We made it down the Illinois to Heritage Harbor in Ottawa where we stayed for four days. This is an incredible Marina with an amazing staff. To top if off they have three courtesy cars that you can run errands in free of charge.
Upon Arrival I discovered that the Balmar system was installed incorrectly, with critical wires missing. Ordered the proper wire from Amazon and put the system back together properly. I wrote Crowley a long letter spelling out all the deficiencies in the installation and they refunded the entire cost of the install, we are negotiating with them to repair some of the damage caused. The happy news is that we have a boat that can charge the batteries running the engine, meaning we show up at the anchorage with fully charged batteries, and we aren't relying on the generator as our only source of power, extending our range.

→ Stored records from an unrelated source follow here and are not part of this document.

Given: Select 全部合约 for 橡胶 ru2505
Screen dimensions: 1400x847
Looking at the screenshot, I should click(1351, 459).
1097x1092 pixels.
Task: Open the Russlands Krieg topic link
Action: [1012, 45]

While in Ottawa and having a car, we added a fourth 55 AH battery to the house bank bringing us to four 55 AH AGM's for a total bank capacity of 220 AH. Next thing I want to do is move the Magic Chef Refrigerator to the Freedom Inverter to see if it is more efficient than the Chinese Amazon special inverter it is running on at the moment.
Our expectation was that the rivers would be easy going compared to the Great Lakes, as we would not be in rough seas. As it turned out, the Rivers swapped one set of challenges for another.
The first challenge was the locks. Doing the lock is easy, actually getting inside the lock is another story. The first 77 miles we waited for our turn in locks 8 hours. Commercial traffic has priority, and the locks are small. An 18 barge tug/tow has to be broken in half, with each half going through separately, which means four lock cycles. If the barge is going upriver some lock masters will allow downriver traffic to pass when the lock cycles down, some will not.
On the Great Lakes the helms person watches the radar and tweaks the autopilot, as our autopilot is analog and not tied into the navigation system. On the River the helms person hand steers the boat, and must be constantly vigilant. On the many twists and turns of the river the water runs faster on the inside of the corners, which means the outside of the corners become shallow. There are logs, sticks, and various snags to avoid. Many of the buoys are gone, as the large barge tows, or flooding takes them out.
And then there are the barges, which can be larger than the freighters on the great lakes, that create huge turbulent wakes behind them. If there's an S curve, and you have a barge upriver and downriver, you could see your life passing before your eyes real fast! A parked barge at 1 mile looks like a running barge, and they are often not seen on AIS until they are 1/2 mile away.
So you see a bend coming up... Work your way as far to the outside as you dare... Change the radar range... Try to peer around the corner best you can... Bring the binoculars up.. is that a barge? Is it moving?
Once you have identified the barge on AIS if it is not running on the opposite side you need to call them up on the radio and confirm passing arrangements, as the river channel can be very shallow and they know the river better than you do.
The first battle scar of the loop occurred on the Illinois. I had to cut hard to port to keep out of the shallows as an upstream tow was passing right after a downstream tow passed. The upstream tow was pushing hard to starboard, throwing out a huge turbulent wake; I put the wheel hard over to compensate but it was not enough and we were slammed into a buoy, leaving a nice green scar on the hull.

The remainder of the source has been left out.